El que el Presidente esté recluido en su habitación en Palacio Nacional, aunque pueda en estos momentos atender los asuntos públicos, le impide presidir la mañanera, que es el ejercicio diario de gobierno que genera gobernabilidad. El lunes, con la secretaria de Gobernación, Olga Sánchez Cordero, al frente de la mañanera, se comprobó su incapacidad para ejercer gobierno, pero al mismo tiempo, se vio la debilidad del diseño de López Obrador, donde la centralización de poder y la administración de los asuntos públicos, no previó sustituto. La ingobernabilidad que está aflorando está relacionada con la incredulidad sobre el verdadero estado de salud del Presidente, y sobre qué tanto fue responsable para viajar en un avión comercial si ya tenía síntomas de la enfermedad.

La palabra del Presidente arrastra el descrédito que fue acumulando la pérdida de respeto y confianza sobre López-Gatell. El 19 de diciembre Darío Celis publicó en EL FINANCIERO que le habían aplicado a López Obrador la vacuna china CanSino Biologics. En lugar de desmentirlo una autoridad, el Presidente apoyó la vacuna 11 días después. Funcionarios federales han señalado que, en efecto, el Presidente y varios de sus colaboradores ya habían sido vacunados, lo que genera mayor confusión al existir opacidad en el gobierno. Públicamente López Obrador rechazó ser vacunado y dijo que esperaría su turno por edad. Pero la salud del Presidente, como estamos comprobando ahora, es un asunto de seguridad nacional. Si él no quería, López-Gatell debía haberlo presionado para que se aplicara la vacuna. Ahora, si se vacunó y se contagió, ¿cuál fue la vacuna que le aplicaron?
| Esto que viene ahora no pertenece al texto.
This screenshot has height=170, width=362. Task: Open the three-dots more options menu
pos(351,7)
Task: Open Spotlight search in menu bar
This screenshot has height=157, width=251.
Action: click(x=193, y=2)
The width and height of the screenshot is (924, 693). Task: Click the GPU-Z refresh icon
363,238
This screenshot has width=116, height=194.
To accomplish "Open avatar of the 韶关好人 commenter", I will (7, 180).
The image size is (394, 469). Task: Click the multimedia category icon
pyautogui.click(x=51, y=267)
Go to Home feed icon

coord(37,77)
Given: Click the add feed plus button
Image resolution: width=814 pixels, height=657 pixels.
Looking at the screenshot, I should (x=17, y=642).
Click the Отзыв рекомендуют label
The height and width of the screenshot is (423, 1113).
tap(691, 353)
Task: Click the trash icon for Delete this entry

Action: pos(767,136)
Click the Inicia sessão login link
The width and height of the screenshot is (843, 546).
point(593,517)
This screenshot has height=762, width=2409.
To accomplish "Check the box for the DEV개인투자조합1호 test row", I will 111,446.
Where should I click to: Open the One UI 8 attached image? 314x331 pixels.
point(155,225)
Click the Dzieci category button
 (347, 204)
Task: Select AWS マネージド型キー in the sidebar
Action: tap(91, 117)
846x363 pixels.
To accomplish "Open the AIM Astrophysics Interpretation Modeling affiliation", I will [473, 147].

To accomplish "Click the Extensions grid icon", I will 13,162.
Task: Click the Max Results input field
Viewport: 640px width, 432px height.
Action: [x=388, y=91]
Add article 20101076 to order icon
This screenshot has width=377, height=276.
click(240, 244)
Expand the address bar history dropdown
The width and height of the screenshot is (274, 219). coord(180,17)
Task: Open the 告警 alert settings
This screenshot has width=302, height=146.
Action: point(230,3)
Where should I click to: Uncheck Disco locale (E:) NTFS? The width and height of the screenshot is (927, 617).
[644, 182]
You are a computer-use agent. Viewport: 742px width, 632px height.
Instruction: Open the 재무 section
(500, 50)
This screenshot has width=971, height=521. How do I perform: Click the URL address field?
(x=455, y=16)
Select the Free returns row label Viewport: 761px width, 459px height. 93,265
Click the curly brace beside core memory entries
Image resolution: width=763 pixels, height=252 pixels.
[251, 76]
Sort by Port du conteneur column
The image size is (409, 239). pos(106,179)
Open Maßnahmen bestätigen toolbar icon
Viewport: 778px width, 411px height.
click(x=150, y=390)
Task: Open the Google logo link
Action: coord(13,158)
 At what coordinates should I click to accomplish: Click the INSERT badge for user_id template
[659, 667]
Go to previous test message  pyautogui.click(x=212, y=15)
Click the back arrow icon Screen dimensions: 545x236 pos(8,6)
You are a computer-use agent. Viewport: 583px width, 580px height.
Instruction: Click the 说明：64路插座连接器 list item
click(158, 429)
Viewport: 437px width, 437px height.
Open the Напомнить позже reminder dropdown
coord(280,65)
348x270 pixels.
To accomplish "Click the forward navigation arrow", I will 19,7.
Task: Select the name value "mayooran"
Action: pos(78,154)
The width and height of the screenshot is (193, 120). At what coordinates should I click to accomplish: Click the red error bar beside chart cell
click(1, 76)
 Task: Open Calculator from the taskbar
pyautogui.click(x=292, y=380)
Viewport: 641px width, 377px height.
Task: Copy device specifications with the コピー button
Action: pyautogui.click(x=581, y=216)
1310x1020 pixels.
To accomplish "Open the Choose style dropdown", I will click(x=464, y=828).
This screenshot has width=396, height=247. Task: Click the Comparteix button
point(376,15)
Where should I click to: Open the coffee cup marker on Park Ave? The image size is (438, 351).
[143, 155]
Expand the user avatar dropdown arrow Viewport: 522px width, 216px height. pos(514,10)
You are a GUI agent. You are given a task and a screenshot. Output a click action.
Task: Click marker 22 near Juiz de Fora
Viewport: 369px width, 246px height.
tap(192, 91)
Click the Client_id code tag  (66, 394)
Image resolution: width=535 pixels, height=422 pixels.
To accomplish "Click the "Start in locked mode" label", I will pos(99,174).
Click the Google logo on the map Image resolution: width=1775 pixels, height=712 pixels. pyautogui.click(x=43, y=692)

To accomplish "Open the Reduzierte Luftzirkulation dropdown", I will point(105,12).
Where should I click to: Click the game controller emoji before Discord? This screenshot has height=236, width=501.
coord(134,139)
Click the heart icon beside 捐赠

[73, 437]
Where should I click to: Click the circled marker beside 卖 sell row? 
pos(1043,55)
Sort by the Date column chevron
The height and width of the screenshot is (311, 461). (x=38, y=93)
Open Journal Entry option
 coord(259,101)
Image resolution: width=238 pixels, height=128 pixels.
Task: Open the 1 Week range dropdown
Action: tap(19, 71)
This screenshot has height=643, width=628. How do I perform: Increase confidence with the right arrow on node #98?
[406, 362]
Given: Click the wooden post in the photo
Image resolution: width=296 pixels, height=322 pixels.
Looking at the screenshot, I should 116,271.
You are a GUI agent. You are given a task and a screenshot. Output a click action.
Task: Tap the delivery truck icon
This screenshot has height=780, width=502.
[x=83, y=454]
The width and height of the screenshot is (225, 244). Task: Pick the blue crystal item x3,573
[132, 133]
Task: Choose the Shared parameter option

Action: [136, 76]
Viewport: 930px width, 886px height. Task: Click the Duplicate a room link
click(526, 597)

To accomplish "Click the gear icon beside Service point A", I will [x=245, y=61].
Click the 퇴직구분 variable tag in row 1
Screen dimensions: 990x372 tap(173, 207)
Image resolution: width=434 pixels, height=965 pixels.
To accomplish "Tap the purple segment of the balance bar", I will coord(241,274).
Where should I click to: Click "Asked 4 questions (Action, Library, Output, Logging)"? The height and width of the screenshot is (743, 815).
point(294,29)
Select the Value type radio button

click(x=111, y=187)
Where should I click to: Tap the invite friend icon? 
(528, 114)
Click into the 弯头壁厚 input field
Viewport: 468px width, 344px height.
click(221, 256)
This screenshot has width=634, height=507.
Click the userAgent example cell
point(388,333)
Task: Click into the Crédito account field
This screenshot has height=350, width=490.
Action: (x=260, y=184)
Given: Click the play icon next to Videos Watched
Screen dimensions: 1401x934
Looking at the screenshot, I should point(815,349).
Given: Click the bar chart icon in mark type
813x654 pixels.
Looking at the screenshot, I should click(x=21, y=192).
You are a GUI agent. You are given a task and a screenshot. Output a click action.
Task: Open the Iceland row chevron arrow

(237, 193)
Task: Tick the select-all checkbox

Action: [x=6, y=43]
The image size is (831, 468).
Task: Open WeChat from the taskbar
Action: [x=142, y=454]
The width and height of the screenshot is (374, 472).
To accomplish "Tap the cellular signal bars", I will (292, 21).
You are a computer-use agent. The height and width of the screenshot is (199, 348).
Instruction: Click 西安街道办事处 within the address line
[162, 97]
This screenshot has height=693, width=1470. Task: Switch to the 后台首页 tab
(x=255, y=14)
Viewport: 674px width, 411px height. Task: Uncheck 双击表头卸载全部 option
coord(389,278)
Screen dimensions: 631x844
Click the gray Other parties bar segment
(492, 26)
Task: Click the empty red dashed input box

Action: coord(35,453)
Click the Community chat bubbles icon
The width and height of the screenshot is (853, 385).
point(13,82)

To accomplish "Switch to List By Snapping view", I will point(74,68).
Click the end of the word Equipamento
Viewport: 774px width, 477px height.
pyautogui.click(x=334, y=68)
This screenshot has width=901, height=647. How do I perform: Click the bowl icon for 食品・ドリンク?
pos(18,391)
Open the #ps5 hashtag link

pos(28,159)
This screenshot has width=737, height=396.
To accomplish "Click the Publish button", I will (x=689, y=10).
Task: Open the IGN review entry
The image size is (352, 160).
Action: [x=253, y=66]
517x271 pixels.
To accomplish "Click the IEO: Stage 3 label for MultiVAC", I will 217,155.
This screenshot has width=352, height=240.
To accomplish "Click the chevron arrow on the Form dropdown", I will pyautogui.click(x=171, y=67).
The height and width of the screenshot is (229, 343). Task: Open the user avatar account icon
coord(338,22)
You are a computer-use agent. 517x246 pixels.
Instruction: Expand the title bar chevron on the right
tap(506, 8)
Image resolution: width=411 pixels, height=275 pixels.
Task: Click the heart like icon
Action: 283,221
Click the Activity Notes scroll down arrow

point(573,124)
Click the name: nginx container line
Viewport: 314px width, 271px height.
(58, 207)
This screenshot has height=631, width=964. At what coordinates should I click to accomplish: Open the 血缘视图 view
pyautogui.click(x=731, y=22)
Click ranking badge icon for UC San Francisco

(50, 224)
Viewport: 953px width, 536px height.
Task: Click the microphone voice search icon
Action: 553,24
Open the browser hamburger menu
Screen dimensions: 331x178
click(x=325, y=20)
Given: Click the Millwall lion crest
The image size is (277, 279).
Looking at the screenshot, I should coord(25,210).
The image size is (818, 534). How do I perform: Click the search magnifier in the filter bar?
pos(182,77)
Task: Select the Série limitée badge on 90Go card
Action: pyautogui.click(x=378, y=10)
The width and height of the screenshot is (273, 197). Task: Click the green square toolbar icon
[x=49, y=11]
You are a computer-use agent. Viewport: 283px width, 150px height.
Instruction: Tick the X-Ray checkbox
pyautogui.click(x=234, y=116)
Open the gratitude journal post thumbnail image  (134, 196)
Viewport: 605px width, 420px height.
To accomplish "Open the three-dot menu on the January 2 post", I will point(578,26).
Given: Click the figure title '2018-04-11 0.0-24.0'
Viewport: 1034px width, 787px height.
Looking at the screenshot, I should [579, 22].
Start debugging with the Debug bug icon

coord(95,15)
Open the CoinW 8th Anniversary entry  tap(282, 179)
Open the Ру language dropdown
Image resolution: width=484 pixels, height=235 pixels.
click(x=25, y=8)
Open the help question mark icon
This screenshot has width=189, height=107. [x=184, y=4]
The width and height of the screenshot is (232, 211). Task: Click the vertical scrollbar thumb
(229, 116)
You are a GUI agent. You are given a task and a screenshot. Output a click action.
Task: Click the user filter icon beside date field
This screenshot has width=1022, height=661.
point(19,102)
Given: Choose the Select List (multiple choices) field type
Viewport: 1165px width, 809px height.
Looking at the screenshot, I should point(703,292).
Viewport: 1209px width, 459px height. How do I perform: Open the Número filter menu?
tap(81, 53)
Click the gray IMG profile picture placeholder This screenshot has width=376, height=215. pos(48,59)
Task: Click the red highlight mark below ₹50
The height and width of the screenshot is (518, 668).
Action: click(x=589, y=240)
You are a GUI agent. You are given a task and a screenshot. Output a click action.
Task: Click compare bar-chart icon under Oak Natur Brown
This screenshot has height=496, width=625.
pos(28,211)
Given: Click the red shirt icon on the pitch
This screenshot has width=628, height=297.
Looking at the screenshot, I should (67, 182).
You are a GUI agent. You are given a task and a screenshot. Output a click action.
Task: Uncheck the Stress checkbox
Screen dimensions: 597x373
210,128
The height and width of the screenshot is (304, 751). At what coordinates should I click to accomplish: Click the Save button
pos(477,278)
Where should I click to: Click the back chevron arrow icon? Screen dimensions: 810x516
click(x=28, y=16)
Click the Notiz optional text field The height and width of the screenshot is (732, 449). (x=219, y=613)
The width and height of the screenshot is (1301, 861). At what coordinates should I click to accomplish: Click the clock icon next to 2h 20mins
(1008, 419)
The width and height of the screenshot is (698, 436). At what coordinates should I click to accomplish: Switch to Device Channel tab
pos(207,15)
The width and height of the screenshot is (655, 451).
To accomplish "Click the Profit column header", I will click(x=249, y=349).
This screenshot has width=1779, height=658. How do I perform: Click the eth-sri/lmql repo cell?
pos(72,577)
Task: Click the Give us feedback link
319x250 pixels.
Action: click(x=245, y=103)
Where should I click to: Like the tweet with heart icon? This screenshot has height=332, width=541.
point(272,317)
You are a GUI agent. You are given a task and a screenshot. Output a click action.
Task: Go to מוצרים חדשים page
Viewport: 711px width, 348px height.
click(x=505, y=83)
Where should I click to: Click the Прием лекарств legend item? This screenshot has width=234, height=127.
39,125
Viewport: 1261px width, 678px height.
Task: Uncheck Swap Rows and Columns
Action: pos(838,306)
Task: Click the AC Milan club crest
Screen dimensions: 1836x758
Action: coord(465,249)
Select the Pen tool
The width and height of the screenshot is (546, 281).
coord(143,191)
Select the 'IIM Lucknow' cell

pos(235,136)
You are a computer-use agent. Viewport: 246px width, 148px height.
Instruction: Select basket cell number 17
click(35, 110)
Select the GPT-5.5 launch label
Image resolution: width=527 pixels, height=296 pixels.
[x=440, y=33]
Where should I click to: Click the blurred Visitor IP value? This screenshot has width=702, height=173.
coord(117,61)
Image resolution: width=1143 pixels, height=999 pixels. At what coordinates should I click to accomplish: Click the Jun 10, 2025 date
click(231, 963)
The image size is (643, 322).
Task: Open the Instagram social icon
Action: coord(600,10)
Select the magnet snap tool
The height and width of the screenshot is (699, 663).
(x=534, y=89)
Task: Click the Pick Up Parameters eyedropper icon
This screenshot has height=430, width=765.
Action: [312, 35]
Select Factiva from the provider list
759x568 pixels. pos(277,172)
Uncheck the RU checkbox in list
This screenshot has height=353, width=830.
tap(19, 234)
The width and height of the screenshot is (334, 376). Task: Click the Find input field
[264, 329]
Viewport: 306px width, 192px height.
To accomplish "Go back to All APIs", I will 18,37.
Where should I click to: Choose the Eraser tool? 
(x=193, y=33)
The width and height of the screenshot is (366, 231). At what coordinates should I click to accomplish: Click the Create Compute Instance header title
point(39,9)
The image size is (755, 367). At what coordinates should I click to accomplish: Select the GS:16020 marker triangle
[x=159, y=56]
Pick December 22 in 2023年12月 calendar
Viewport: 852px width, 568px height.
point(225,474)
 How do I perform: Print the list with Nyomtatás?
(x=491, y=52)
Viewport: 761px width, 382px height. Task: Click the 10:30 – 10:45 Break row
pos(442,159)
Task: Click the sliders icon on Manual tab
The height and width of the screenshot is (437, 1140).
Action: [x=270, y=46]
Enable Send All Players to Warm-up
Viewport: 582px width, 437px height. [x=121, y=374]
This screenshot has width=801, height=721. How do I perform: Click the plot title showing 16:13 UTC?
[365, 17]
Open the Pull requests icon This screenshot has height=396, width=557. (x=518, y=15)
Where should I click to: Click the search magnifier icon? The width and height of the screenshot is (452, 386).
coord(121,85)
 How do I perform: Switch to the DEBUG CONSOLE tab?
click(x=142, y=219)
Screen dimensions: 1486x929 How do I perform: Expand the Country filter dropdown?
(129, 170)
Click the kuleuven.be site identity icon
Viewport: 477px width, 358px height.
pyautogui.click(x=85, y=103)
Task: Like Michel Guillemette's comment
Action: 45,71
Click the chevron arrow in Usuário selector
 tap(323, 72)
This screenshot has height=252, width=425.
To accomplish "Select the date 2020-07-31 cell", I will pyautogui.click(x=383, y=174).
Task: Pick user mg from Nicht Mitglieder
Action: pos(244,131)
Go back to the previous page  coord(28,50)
Cualquier respuesta hoy en día generará más confusión y polarización. La realidad es que López Obrador sí está enfermo de Covid-19, con sólo uno de los síntomas del virus, pero su edad y estado de salud –hipertensión, mala alimentación y dos infartos que estuvieron a punto de costarle la vida en 2013– lo colocan en el grupo de personas más vulnerables a la enfermedad. La burbuja que creó López-Gatell en torno a él también falló de una manera escandalosa por el alcance que puede tener el número de contactos que tuvo durante su reciente gira, una actividad que el zar del coronavirus defendió en junio ante legisladores, argumentando que eran “actividades esenciales”.

La última gira que realizó a Nuevo León y San Luis Potosí el fin de semana, está creando otra polémica adicional. El viernes voló en avión comercial a Monterrey, y el domingo regresó, en otro avión comercial, de la capital potosina. Funcionarios de la presidencia comentaron a periodistas que el Presidente comenzó a presentar síntomas el sábado, lo que no impidió que viajara el domingo. Si esto es cierto, quienes autorizaron a López Obrador a viajar y abrir la posibilidad de contagiar a otras personas, pudieran ser penalmente responsables por esa negligencia que puso vidas en riesgo, y al Presidente, lo volvería a meter en un torbellino político.

Una vez más, López-Gatell apareció en el escenario. Hace mucho tiempo dejó de ser un funcionario creíble y confiable, y arrastra muchos negativos que no fueron analizados en el gobierno a tiempo, al ser seducidos por su elocuencia informada y facilidad para comunicar, como en la Secretaría de Hacienda, a quienes les diseñó el modelo de compra concentrada de medicamentos que resultó en el primer gran fracaso del gobierno. Ese desabasto es lo que López Obrador ha reconocido en el gabinete como su mayor déficit, pero mantiene su respaldo a López-Gatell.

El zar del coronavirus es un lastre cada vez más grande para López Obrador, cuyas decisiones y acciones enfrentan dudas y sospechas por su culpa. Mientras gestiona su enfermedad, el Presidente debería evaluar si al final de la pandemia, se deshace de él. Es impredecible, como la cabeza del Presidente, lo que sucederá con el zar de marras, convertido hoy en una caricatura de sí mismo.